New US Tariffs Will Harm Escape Room Creators

The White House’s $250 billion in tariffs on Chinese imports will increase the cost of electronic components by 25%. 

Before we dive into the issue in question, I need to make a something clear. I will moderate away any broad-brush political comments. Read the post, think about the issue, and feel free to thoughtfully discuss it. Anything short of thoughtful discussion isn’t helpful to anyone. (For what it’s worth, that extends beyond this site.)

Artistically rendered image of complex breadboarding.

What’s Going On

Electronics and manufacturing expert Andrew “bunnie” Huang published a lengthy analysis this weekend about how the $250 billion in tariffs on Chinese imports will harm educators, DIY creators, and American businesses that do assembly within the United States by slapping a 25% tax on a broad spectrum of electronics components.

“The new 25% tariffs announced by the USTR, set to go into effect on July 6th, are decidedly anti-Maker and ironically pro-offshoring. I’ve examined the tariff lists (List 1 and List 2), and it taxes the import of basic components, tools and sub-assemblies, while giving fully assembled goods a free pass. The USTR’s press release is careful to mention that the tariffs “do not include goods commonly purchased by American consumers such as cellular telephones or televisions.”

Think about it – big companies with the resources to organize thousands of overseas workers making TVs and cell phones will have their outsourced supply chains protected, but small companies that still assemble valuable goods from basic parts inside the US are about to see significant cost increases. Worse yet educators, already forced to work with a shoe-string budget, are going to return from their summer recess to find that basic parts, tools and components for use in the classroom are now significantly more expensive.”

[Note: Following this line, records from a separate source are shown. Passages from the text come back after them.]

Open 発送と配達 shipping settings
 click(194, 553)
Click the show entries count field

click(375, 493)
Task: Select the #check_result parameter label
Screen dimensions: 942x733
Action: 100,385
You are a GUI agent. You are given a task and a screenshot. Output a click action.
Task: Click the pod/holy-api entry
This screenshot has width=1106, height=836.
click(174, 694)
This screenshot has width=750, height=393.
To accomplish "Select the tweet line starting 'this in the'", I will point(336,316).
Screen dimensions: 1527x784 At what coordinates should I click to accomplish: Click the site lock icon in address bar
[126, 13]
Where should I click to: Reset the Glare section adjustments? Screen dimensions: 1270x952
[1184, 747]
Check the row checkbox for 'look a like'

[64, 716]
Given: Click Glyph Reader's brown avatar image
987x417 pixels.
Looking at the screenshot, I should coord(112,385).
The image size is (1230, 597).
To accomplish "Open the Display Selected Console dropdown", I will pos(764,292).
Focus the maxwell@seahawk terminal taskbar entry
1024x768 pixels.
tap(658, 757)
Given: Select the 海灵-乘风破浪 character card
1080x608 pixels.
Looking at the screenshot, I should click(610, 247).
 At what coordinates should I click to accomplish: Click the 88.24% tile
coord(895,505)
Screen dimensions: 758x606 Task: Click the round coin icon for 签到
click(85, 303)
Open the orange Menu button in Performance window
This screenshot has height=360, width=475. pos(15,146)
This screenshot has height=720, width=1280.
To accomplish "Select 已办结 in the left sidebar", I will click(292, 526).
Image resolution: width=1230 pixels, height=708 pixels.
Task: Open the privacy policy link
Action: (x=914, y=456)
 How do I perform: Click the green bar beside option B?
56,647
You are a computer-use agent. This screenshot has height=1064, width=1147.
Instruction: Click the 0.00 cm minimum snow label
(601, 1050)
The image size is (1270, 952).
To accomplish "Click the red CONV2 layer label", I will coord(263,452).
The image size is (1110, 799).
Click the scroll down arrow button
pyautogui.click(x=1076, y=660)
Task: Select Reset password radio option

Bunnie thoughtfully breaks down why these tariffs are ill-conceived because they fly in the face of their stated goal. Assembled electronics such as smartphones, televisions, and computers are all exempt from the tariff. The unassembled components that make up those devices are subject to the 25% price hike.

The incentive to pay Chinese manufacturing to build the entire product before shipping will get magnified, not reduced.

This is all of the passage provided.